GBP/USD – 1H.
On the hourly chart, the GBP/USD pair on Wednesday performed a rebound from the 100.0% retracement level of 1.3411, a reversal in favour of the British currency and a rise towards the 76.4% Fibonacci level of 1.3511, which was broken today. Notably, the GBP has previously left the downtrend range, so a further rise is likely, and the mood of traders has changed temporarily to bullish. A rebound from the 76.4% level would allow us to expect the pair to fall slightly towards the 100.0% retracement level. The pair's retracement above the 76.4% level will work in favour of a further rise towards the 61.8% Fibonacci level of 1.3573. The only interesting event yesterday was the British inflation report for October. Today we can conclude that the pound was rising for most of the day, so traders gained from this report.
However, today and tomorrow there will be no important information from Britain and the USA. Tomorrow the UK retail trade report will be published. Thus, the pound is unlikely to receive additional support from the information background. However, there is chart analysis support on its side now, as the downward corridor is no longer holding it within itself. Consequently, traders will still expect the pair to rise further. The GBP has fallen quite seriously in recent weeks, but the Bank of England or a consensus in the EU-Britain negotiations on the Northern Ireland border may ease the tension. Notably, not only the Fed but also the Bank of England is actively considering tapering its stimulus programme as well as raising rates. London and Brussels are still trying to reach an agreement on the Northern Irish border so as not to go to court, not to clash with each other and not to begin a trade war.
GBP/USD – 4H.
On the four-hour chart, the GBP closed above the corrective level of 50.0% (1.3457). Thus, the upside movement may continue towards the Fibo level of 38.2% (1.3642). Emerging divergences are not observed in any indicator today. A close below the 50.0% level would again favour the US currency and a renewed fall.
News calendar for the USA and the UK:
US - Number of initial and continued jobless claims (13-30 UTC).
On Thursday, the UK economic calendar is completely empty. The only US unemployment report is unlikely to be taken into account by traders. Thus, there is no information background today.
COT (Commitments of Traders) report:
The latest COT report from November 9 on the pound showed that the mood of the major players has become much more "bearish". In the reporting week, speculators closed 2,640 long contracts and opened 23,974 short contracts. Thus, the number of long contracts in the hands of major players in just one week has become more than the number of short contracts by 11 thousand. But a week ago, the advantage was reversed by 17 thousand. However, in recent weeks, speculators do not have any clear mood and then increase purchases, then increase sales, and the total number of long and short contracts for all categories of traders remains approximately the same (181K - 175K). Thus, after several weeks of an active buildup of shorts, a period of increasing longs may come.

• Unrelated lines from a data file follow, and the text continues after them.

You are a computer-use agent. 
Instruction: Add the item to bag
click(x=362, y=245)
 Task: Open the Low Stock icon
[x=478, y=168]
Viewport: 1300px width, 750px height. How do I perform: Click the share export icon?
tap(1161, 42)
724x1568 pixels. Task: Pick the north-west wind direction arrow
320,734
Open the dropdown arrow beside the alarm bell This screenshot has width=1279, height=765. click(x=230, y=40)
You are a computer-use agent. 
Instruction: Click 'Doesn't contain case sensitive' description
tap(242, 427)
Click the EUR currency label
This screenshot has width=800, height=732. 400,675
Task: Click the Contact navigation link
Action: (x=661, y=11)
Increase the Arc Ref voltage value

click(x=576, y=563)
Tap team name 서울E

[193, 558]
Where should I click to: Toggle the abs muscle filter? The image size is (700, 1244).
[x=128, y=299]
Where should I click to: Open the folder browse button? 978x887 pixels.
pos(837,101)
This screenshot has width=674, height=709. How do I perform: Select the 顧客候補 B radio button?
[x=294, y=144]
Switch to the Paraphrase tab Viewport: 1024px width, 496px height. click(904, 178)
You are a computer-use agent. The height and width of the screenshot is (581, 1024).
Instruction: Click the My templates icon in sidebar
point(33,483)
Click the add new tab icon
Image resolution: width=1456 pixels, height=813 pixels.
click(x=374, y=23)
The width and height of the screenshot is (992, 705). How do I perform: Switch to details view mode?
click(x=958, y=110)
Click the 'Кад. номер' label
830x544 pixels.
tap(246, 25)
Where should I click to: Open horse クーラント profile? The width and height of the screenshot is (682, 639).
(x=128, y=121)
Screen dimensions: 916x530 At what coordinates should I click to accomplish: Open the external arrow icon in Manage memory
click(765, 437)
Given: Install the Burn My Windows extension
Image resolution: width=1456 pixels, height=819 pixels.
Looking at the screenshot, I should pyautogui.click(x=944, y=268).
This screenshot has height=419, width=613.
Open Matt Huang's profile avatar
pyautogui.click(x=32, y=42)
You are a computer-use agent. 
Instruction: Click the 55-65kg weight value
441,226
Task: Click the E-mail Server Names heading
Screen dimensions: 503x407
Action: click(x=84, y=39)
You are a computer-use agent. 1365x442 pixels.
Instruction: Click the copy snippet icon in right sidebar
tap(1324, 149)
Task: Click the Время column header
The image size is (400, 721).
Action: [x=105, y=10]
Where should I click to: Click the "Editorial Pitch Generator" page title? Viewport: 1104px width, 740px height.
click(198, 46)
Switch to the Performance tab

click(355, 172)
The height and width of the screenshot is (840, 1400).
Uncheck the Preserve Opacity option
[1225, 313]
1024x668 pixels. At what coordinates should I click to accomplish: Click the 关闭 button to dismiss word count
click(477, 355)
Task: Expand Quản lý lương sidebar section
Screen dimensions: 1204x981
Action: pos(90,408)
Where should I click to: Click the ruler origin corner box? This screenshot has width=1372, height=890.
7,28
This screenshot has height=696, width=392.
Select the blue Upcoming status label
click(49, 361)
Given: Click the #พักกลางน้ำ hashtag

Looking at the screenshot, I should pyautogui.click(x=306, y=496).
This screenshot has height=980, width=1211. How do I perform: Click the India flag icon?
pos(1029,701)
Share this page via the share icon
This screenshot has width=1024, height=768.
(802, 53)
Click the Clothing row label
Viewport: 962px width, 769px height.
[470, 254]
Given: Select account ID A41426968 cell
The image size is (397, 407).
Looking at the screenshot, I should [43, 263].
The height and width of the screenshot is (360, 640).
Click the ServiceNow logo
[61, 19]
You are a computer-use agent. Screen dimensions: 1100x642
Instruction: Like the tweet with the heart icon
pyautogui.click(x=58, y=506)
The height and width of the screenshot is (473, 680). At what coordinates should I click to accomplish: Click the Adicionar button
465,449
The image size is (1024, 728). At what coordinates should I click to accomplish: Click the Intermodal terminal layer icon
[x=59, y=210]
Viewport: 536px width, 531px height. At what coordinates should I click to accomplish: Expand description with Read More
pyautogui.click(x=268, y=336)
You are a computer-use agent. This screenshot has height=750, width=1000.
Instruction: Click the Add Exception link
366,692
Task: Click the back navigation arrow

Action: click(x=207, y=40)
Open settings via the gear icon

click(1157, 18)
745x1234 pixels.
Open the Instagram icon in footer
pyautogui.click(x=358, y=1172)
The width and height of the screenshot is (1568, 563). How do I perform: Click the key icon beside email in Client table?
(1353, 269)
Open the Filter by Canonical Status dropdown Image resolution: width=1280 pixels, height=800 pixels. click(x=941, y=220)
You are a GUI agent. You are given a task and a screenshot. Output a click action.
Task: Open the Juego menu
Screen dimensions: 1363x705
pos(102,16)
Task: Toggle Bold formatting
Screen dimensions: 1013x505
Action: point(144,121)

GBP/USD forecast and recommendations to traders:
I recommend selling the pound if it rebounds from the level of 76.4% (1.3511) on the hourly chart with a target of 1.3411. I would recommend buying the British currency on a close above the downside corridor on the hourly chart with targets of 1.3511 and 1.3573. The deals can be kept open if there is a close above 1.3511.
"Non-commercial" - major market players: banks, hedge funds, investment funds, private, large investors.
"Commercial" - commercial enterprises, firms, banks, corporations, companies that buy foreign currency not to make speculative profits, but to ensure current activities or export-import operations.
"Non-reportable positions" are small traders who do not have a significant impact on the price.